JOB –
Return, character for character, the part of the data below that opens with the line containing "Sort by the Lo Limit column header" and closes with the line containing "pyautogui.click(x=306, y=38)", including both of those lines.

DATASET ROWS –
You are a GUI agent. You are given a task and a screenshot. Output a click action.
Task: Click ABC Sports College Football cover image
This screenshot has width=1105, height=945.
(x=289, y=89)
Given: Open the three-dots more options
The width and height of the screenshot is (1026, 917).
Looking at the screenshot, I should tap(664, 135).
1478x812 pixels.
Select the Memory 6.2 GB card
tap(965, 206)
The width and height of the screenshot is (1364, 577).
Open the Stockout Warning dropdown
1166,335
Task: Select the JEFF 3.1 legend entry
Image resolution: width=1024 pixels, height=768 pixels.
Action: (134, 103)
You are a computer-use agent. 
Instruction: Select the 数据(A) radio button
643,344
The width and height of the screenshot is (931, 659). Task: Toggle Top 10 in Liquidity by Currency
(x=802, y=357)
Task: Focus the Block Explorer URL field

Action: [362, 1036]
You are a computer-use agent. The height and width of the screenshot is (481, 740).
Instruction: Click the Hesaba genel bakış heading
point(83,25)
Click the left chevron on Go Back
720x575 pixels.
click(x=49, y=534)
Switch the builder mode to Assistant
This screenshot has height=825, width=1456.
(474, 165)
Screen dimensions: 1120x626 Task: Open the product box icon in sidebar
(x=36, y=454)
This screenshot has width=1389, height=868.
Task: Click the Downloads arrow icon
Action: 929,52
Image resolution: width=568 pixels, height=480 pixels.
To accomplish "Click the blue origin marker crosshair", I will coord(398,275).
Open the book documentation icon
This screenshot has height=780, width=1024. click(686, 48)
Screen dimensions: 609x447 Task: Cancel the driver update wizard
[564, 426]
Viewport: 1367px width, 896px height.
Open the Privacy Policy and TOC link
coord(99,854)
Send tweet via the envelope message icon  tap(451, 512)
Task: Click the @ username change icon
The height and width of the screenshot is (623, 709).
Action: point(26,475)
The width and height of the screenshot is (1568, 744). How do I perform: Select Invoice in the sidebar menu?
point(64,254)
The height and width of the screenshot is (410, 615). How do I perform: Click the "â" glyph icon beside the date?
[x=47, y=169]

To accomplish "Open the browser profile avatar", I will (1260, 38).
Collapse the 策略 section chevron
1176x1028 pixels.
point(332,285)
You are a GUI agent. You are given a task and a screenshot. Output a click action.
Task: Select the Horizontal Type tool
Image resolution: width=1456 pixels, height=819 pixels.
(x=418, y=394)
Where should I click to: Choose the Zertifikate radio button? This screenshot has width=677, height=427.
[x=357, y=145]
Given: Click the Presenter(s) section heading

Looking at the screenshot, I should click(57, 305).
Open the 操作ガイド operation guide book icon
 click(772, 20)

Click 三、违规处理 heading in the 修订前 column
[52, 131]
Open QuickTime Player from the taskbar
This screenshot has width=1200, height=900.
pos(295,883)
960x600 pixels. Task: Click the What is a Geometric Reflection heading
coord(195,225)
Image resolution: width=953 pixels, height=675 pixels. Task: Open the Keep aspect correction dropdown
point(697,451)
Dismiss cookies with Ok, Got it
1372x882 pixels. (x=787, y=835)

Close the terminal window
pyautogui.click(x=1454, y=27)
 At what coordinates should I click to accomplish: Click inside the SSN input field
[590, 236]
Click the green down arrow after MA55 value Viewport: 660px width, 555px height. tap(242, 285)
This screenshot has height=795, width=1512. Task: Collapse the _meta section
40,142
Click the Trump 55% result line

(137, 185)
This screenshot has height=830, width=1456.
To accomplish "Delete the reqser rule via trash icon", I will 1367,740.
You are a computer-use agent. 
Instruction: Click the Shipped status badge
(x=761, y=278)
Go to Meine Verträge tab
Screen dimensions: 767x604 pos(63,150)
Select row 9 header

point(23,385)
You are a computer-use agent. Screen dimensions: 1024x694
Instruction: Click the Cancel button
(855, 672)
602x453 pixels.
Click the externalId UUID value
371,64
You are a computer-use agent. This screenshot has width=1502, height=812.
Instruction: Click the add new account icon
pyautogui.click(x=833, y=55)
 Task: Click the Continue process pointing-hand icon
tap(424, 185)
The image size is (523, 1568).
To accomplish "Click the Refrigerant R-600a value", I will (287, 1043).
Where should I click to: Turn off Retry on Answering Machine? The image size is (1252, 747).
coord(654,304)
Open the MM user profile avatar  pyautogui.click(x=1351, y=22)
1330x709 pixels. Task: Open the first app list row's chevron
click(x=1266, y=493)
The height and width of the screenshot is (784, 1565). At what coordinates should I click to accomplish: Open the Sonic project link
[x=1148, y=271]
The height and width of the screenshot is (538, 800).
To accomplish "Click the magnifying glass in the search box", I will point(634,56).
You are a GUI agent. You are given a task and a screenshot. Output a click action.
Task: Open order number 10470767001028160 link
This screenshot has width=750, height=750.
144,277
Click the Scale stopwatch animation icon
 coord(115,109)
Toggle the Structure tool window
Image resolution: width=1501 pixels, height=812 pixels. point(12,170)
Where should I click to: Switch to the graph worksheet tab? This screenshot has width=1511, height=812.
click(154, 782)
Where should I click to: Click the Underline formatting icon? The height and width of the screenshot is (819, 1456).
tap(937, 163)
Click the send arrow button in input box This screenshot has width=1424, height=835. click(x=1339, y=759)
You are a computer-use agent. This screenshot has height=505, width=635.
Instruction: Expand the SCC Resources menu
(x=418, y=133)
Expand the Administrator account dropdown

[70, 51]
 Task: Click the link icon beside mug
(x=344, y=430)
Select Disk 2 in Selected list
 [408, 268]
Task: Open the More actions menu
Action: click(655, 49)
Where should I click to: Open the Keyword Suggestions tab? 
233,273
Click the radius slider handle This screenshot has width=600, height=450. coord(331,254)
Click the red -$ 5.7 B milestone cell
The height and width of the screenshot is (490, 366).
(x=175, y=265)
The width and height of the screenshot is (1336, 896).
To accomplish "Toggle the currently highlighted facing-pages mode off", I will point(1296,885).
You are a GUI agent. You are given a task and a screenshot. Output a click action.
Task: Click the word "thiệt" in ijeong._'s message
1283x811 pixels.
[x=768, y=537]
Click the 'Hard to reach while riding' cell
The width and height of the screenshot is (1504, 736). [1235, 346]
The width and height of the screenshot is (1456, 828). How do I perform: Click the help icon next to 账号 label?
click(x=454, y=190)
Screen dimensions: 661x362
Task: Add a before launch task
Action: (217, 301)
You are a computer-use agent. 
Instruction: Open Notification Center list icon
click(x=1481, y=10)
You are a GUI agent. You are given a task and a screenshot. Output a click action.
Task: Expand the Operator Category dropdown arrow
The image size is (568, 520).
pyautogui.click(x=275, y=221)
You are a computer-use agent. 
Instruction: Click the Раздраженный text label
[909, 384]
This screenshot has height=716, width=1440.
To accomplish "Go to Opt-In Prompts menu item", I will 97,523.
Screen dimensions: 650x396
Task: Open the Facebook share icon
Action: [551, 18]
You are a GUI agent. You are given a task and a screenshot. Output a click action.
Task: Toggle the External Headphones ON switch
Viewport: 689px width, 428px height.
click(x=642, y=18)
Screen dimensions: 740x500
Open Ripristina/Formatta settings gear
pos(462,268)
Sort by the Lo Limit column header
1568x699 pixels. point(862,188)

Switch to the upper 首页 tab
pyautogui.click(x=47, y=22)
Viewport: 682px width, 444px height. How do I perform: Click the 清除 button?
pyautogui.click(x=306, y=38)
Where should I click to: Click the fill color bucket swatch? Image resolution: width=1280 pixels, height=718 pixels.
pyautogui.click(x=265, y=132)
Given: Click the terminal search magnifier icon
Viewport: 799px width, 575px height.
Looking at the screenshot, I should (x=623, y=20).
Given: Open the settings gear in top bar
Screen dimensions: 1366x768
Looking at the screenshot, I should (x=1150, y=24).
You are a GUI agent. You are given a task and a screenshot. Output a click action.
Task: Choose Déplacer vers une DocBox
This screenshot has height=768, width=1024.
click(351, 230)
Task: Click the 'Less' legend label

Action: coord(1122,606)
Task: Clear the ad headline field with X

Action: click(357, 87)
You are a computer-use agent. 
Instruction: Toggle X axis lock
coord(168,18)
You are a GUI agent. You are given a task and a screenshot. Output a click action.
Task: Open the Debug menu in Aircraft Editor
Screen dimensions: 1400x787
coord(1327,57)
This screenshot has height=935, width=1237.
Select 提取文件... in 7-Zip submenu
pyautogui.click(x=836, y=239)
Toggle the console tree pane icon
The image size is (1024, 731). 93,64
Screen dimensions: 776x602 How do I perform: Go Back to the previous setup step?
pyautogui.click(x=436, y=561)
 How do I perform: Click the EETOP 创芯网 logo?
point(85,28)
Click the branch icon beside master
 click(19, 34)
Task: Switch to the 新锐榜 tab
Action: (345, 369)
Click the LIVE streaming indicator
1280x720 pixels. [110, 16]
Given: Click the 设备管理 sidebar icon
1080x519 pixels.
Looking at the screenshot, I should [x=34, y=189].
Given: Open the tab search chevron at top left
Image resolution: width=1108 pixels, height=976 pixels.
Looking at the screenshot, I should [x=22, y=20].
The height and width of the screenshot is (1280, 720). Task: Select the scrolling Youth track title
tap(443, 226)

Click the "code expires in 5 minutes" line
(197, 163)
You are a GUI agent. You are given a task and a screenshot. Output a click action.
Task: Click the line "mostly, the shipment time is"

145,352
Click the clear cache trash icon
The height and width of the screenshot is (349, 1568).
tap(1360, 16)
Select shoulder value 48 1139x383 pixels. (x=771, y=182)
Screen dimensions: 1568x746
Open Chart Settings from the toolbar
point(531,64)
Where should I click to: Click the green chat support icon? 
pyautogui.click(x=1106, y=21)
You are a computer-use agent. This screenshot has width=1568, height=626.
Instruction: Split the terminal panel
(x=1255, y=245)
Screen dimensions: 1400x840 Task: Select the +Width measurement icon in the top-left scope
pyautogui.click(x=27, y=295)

TASK RESPONSE –
Sort by the Lo Limit column header
1568x699 pixels. point(862,188)

Switch to the upper 首页 tab
pyautogui.click(x=47, y=22)
Viewport: 682px width, 444px height. How do I perform: Click the 清除 button?
pyautogui.click(x=306, y=38)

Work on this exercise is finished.